* begin Dataset records *

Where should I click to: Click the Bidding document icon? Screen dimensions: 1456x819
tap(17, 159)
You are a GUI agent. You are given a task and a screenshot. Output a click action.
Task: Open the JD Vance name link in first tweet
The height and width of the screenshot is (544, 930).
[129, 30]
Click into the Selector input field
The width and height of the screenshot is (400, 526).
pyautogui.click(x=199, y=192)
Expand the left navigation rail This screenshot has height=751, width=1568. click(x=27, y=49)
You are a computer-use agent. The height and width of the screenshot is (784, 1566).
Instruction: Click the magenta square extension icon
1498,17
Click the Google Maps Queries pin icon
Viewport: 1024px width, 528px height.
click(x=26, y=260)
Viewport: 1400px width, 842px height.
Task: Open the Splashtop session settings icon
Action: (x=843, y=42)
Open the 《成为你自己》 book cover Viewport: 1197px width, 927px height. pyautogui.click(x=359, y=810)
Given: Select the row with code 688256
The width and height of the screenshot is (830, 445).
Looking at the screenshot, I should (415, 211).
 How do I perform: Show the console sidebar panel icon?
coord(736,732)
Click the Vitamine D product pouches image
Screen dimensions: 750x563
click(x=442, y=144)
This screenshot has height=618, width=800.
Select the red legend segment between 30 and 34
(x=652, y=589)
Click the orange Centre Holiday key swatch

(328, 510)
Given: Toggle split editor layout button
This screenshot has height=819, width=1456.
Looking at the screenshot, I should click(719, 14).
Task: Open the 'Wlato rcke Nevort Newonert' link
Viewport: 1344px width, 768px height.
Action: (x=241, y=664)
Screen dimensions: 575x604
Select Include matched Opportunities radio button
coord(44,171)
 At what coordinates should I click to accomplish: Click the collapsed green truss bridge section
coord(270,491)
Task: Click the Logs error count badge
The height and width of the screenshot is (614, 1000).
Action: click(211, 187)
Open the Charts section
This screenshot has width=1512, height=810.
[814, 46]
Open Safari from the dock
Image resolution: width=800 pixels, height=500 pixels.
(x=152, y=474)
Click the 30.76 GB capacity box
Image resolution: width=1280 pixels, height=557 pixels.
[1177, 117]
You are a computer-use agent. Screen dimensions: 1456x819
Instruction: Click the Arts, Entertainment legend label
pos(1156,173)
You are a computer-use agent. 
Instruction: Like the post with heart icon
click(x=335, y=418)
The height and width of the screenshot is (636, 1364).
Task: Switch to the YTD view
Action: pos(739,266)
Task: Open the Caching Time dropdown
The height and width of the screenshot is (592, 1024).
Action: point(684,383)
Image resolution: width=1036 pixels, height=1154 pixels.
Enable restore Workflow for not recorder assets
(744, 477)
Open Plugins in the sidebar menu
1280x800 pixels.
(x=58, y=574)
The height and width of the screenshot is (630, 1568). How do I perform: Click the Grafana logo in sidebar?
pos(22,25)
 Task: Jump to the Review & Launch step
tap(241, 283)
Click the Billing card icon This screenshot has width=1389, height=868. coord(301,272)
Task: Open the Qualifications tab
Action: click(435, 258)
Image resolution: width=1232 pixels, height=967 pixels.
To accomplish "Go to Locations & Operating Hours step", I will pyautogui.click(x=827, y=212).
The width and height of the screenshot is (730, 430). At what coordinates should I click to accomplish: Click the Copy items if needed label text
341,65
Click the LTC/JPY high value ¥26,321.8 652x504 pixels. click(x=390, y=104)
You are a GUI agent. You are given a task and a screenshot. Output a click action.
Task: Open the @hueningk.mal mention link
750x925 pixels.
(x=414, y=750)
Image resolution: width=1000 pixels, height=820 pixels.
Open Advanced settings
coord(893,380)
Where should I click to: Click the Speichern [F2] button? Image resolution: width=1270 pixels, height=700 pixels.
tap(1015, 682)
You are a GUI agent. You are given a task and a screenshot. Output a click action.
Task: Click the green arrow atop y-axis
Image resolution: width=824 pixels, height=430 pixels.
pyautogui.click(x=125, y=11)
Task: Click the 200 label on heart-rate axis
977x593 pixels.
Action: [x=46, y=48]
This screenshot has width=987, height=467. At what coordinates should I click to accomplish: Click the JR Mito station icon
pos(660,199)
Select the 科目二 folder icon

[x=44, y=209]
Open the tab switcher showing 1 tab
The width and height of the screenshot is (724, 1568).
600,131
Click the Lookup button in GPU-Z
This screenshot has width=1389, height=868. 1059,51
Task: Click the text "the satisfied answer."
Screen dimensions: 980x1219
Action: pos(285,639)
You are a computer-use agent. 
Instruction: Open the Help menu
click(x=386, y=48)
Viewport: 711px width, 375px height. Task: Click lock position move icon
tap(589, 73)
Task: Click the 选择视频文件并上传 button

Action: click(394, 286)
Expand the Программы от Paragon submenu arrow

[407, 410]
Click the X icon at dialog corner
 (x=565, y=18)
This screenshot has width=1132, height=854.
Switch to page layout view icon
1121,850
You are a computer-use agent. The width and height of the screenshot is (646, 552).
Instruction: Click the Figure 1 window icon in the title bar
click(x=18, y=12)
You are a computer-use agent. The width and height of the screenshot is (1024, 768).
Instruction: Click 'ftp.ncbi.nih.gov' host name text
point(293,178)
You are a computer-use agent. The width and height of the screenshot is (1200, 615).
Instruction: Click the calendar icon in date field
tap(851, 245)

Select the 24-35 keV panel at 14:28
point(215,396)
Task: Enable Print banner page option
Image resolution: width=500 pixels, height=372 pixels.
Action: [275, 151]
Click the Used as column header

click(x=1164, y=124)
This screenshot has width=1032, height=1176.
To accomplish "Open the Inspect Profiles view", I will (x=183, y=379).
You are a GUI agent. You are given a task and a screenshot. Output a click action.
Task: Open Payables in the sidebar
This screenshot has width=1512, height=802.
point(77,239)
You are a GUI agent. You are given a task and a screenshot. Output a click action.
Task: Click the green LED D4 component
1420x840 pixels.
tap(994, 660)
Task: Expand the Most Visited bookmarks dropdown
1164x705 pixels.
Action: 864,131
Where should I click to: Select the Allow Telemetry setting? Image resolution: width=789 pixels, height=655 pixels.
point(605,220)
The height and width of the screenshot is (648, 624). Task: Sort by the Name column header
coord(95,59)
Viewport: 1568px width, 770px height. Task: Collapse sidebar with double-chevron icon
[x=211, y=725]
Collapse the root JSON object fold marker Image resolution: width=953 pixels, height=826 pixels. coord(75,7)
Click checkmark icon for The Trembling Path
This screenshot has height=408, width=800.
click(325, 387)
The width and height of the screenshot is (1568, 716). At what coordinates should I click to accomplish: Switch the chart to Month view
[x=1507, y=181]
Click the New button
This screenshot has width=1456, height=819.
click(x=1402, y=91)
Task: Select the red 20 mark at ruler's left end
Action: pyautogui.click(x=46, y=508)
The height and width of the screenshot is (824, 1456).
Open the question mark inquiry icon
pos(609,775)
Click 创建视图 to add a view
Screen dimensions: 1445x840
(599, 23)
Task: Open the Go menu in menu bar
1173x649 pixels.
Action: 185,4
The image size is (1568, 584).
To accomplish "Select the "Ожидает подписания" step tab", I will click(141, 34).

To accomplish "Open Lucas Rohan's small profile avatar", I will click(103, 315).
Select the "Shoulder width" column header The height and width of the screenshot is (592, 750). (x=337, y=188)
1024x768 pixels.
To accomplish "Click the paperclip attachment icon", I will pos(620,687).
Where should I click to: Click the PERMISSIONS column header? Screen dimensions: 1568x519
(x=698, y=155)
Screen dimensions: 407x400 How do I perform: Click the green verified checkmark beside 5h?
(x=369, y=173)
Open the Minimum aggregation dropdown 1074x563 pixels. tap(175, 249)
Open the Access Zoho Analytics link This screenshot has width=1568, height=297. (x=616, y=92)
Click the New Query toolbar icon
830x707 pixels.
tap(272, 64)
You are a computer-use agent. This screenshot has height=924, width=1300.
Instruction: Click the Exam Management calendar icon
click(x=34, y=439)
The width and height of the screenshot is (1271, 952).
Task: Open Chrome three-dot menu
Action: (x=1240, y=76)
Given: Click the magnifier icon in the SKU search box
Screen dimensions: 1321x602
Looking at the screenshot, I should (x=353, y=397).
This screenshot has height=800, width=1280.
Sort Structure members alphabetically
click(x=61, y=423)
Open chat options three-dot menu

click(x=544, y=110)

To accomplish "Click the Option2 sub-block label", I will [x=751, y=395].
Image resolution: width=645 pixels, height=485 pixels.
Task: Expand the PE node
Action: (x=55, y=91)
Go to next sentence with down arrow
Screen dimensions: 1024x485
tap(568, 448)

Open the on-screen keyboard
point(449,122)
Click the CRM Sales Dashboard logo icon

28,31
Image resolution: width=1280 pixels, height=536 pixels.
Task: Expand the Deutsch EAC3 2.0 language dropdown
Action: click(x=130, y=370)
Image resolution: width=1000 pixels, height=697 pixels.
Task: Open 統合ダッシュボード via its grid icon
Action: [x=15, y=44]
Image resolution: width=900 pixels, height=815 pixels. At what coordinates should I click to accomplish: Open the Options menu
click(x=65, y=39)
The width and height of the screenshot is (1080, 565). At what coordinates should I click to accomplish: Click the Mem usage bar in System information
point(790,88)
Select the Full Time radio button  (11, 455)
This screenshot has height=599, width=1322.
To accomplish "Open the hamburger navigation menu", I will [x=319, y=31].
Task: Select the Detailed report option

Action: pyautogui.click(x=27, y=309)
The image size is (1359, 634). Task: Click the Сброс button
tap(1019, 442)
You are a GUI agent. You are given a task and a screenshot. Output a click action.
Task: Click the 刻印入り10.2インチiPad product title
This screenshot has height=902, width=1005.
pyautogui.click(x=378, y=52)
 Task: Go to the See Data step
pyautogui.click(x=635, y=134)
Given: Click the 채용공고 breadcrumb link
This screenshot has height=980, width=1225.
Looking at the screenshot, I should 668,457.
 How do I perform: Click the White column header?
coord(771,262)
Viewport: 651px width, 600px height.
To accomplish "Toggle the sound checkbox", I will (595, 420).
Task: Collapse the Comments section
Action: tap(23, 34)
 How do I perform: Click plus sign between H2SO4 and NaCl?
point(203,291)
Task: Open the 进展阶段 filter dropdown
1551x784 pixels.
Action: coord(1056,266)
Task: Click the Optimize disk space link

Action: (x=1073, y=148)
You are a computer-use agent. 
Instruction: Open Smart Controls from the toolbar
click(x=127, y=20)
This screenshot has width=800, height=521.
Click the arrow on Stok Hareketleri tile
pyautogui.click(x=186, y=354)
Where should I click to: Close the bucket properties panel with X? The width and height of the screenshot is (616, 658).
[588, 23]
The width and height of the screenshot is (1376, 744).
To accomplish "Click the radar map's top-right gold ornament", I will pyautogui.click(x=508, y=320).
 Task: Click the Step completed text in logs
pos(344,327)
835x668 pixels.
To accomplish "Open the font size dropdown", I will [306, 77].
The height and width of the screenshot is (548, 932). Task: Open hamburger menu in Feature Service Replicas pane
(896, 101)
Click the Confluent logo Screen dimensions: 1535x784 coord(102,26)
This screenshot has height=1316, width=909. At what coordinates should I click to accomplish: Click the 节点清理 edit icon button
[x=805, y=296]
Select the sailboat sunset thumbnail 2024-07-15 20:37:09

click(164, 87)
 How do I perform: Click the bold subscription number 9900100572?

* end Dataset records *

Given instruction
Copy the lines from the one containing "Click the X icon at dialog corner" through the one containing "[x=1507, y=181]", inclusive, reproducing them without any changes.

Result of this task
Click the X icon at dialog corner
 (x=565, y=18)
This screenshot has width=1132, height=854.
Switch to page layout view icon
1121,850
You are a computer-use agent. The width and height of the screenshot is (646, 552).
Instruction: Click the Figure 1 window icon in the title bar
click(x=18, y=12)
You are a computer-use agent. The width and height of the screenshot is (1024, 768).
Instruction: Click 'ftp.ncbi.nih.gov' host name text
point(293,178)
You are a computer-use agent. The width and height of the screenshot is (1200, 615).
Instruction: Click the calendar icon in date field
tap(851, 245)

Select the 24-35 keV panel at 14:28
point(215,396)
Task: Enable Print banner page option
Image resolution: width=500 pixels, height=372 pixels.
Action: [275, 151]
Click the Used as column header

click(x=1164, y=124)
This screenshot has width=1032, height=1176.
To accomplish "Open the Inspect Profiles view", I will (x=183, y=379).
You are a GUI agent. You are given a task and a screenshot. Output a click action.
Task: Open Payables in the sidebar
This screenshot has width=1512, height=802.
point(77,239)
You are a GUI agent. You are given a task and a screenshot. Output a click action.
Task: Click the green LED D4 component
1420x840 pixels.
tap(994, 660)
Task: Expand the Most Visited bookmarks dropdown
1164x705 pixels.
Action: 864,131
Where should I click to: Select the Allow Telemetry setting? Image resolution: width=789 pixels, height=655 pixels.
point(605,220)
The height and width of the screenshot is (648, 624). Task: Sort by the Name column header
coord(95,59)
Viewport: 1568px width, 770px height. Task: Collapse sidebar with double-chevron icon
[x=211, y=725]
Collapse the root JSON object fold marker Image resolution: width=953 pixels, height=826 pixels. coord(75,7)
Click checkmark icon for The Trembling Path
This screenshot has height=408, width=800.
click(325, 387)
The width and height of the screenshot is (1568, 716). At what coordinates should I click to accomplish: Switch the chart to Month view
[x=1507, y=181]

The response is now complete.